[
https://issues.apache.org/jira/browse/SPARK-52589?page=com.atlassian.jira.plugin.system.issuetabpanels:all-tabpanel
]
Richard Cheng updated SPARK-52589:
----------------------------------
Description:
_TLDR: After upgrading from Spark 3.5.1 to 3.5.5, we observe that jobs using
dynamic allocation on Kubernetes with
{{spark.dynamicAllocation.minExecutors=0}} intermittently hang: when all
executors are decommissioned, no new executors are allocated even if there is
pending work. Reverting to 3.5.1 resolves the issue. This appears to be a
severe regression._
*Repro Steps*
# Use Spark 3.5.5 on Kubernetes with dynamic allocation enabled and
{{{}spark.dynamicAllocation.minExecutors=0{}}}.
# Submit a job that causes all executors to be decommissioned (e.g., idle
period).
# Submit more work to the same job/application.
# Observe that no new executors are allocated, and the job occasionally hangs
with pending work.
# Reverting to 3.5.1, the same job works as expected.
Following a bump from 3.5.1 to 3.5.5, we started observing that when running
Spark on Kubernetes with dynamic allocation and
{{{}spark.dynamicAllocation.minExecutors=0{}}}, executor
removal/decommissioning can sometimes leave the system in a state where no new
executors are allocated, even though there is pending work. Our hypothesis is
that there's a race or missed event between the Kubernetes pod watcher, the
internal executor state in the driver, and {{{}ExecutorPodsAllocator{}}},
resulting in a "ghost executor" that prevents further scaling.

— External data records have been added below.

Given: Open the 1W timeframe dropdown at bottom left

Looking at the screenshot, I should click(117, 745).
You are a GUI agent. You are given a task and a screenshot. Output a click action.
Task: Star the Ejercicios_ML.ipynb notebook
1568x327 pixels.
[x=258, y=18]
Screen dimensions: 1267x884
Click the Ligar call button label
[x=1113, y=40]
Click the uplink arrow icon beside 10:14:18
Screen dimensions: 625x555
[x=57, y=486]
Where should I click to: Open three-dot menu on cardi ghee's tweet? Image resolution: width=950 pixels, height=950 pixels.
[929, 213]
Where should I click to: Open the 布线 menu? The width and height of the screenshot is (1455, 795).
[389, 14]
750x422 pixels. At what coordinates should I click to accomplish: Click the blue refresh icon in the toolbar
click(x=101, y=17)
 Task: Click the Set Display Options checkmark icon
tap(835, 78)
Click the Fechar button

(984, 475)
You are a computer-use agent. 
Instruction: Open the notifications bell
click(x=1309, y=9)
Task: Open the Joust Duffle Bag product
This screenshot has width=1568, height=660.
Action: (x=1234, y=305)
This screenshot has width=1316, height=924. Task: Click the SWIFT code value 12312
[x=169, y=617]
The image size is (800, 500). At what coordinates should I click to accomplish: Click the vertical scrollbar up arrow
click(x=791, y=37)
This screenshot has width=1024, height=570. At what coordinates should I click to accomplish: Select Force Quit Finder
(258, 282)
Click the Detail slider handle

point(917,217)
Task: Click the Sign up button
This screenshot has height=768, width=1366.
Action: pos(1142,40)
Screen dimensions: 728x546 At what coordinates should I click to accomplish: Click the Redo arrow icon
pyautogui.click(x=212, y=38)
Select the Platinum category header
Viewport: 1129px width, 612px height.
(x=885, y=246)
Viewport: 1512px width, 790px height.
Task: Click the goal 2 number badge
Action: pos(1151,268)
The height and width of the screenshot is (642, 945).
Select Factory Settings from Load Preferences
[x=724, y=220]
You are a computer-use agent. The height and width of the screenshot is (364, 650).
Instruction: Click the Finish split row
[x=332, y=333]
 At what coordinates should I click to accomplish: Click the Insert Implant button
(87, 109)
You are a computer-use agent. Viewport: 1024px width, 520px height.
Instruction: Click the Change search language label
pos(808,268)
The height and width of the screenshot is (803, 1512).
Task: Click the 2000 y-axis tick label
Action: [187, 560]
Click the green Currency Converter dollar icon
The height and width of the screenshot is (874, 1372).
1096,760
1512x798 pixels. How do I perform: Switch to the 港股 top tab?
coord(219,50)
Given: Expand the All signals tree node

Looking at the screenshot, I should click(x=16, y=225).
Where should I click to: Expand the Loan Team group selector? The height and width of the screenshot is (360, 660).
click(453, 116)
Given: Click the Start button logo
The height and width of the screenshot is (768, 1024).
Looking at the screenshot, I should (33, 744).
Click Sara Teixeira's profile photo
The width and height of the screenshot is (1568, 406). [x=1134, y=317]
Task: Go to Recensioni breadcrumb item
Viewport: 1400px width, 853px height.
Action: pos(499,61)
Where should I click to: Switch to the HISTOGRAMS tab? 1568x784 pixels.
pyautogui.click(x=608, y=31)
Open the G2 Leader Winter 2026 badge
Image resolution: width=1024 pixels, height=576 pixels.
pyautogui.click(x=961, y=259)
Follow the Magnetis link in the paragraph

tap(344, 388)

*Summary of our Investigation (via logging ExecutorPodsAllocator):*
# We noticed that we never receive a log from {{ExecutorPodsAllocator}}
confirming we make a request to Kubernetes for another executor. We added logs
to the conditional that triggers that code block, and we found that
{{podsToAllocateWithRpId.size =}} 0, which is why we never request an
additional executor.
# Next, we checked why the {{podsToAllocateWithRpId }}map is empty – we see
that it only adds an element if{{{}(podCountForRpId < targetNum){}}}. We added
logs, and we confirmed that even though {{podCountForRpId}} should equal 0 when
the only previous executor is decommissioned (and thus be less than
{{targetNum}} = 1), {{podCountForRpId}} is still equal to 1.
# 3. We investigated why {{podCountForRpId}} == 1, and we found that
{{schedulerKnownNewlyCreatedExecsForRpId}} still contains an entry for the
previously created (and now decomissioned) executor. Logging confirmed that it
is *not*
because {{schedulerBackend.getExecutorIds()}} still contains an entry for a
deleted executor post-decommission; the scheduler definitely removed the
executor properly. Instead, we are finding that the culprit is here:
{code:java}
val k8sKnownExecIds = snapshots.flatMap(_.executorPods.keys).distinct
newlyCreatedExecutors --= k8sKnownExecIds
schedulerKnownNewlyCreatedExecs --= k8sKnownExecIds{code}
We are logging that {{k8sKnownExecIds}} is always empty each
{{onNewSnapshots()}} cycle throughout the entire Spark job. The intended
behavior is for the original executor to have appeared in a snapshot and be
removed from {{schedulerKnownNewlyCreatedExecs}} – that never happens in these
hanging jobs, and there is no timeout logic to clear executors from
{{{}schedulerKnownNewlyCreatedExecs{}}}. The pod allocator permanently is
waiting for a newly created executor from the scheduler to appear in a
snapshot.
We can confirm that reverting to 3.5.1 stops these intermittent hanging jobs.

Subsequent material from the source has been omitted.